* What is required
What you return must match the data exactly, line for line.

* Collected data
== Segment start ==

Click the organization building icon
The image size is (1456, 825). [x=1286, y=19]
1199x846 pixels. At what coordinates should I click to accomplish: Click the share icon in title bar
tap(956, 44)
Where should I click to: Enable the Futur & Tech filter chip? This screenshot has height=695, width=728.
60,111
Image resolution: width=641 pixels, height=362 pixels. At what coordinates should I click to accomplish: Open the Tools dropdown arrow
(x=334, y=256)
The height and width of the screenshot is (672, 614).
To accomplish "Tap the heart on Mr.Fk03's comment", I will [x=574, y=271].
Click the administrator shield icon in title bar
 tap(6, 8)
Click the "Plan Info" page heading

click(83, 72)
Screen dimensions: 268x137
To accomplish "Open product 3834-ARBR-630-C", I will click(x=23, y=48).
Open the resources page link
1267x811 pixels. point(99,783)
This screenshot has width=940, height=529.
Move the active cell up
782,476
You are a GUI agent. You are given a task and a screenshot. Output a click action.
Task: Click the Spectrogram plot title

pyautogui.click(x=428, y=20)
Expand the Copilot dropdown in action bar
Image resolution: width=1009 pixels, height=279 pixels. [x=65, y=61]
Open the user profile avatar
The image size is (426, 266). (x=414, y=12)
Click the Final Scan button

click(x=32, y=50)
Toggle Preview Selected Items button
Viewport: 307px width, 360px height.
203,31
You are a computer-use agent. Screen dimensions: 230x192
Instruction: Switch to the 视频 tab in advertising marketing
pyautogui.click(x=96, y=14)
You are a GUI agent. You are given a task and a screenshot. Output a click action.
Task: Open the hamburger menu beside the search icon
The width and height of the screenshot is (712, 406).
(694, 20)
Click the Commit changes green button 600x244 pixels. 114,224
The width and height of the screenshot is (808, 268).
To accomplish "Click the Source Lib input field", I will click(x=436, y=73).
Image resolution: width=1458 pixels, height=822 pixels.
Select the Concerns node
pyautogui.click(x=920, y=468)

== Segment end ==

* Solution to the problem
Click the organization building icon
The image size is (1456, 825). [x=1286, y=19]
1199x846 pixels. At what coordinates should I click to accomplish: Click the share icon in title bar
tap(956, 44)
Where should I click to: Enable the Futur & Tech filter chip? This screenshot has height=695, width=728.
60,111
Image resolution: width=641 pixels, height=362 pixels. At what coordinates should I click to accomplish: Open the Tools dropdown arrow
(x=334, y=256)
The height and width of the screenshot is (672, 614).
To accomplish "Tap the heart on Mr.Fk03's comment", I will [x=574, y=271].
Click the administrator shield icon in title bar
 tap(6, 8)
Click the "Plan Info" page heading

click(83, 72)
Screen dimensions: 268x137
To accomplish "Open product 3834-ARBR-630-C", I will click(x=23, y=48).
Open the resources page link
1267x811 pixels. point(99,783)
This screenshot has width=940, height=529.
Move the active cell up
782,476
You are a GUI agent. You are given a task and a screenshot. Output a click action.
Task: Click the Spectrogram plot title

pyautogui.click(x=428, y=20)
Expand the Copilot dropdown in action bar
Image resolution: width=1009 pixels, height=279 pixels. [x=65, y=61]
Open the user profile avatar
The image size is (426, 266). (x=414, y=12)
Click the Final Scan button

click(x=32, y=50)
Toggle Preview Selected Items button
Viewport: 307px width, 360px height.
203,31
You are a computer-use agent. Screen dimensions: 230x192
Instruction: Switch to the 视频 tab in advertising marketing
pyautogui.click(x=96, y=14)
You are a GUI agent. You are given a task and a screenshot. Output a click action.
Task: Open the hamburger menu beside the search icon
The width and height of the screenshot is (712, 406).
(694, 20)
Click the Commit changes green button 600x244 pixels. 114,224
The width and height of the screenshot is (808, 268).
To accomplish "Click the Source Lib input field", I will click(x=436, y=73).
Image resolution: width=1458 pixels, height=822 pixels.
Select the Concerns node
pyautogui.click(x=920, y=468)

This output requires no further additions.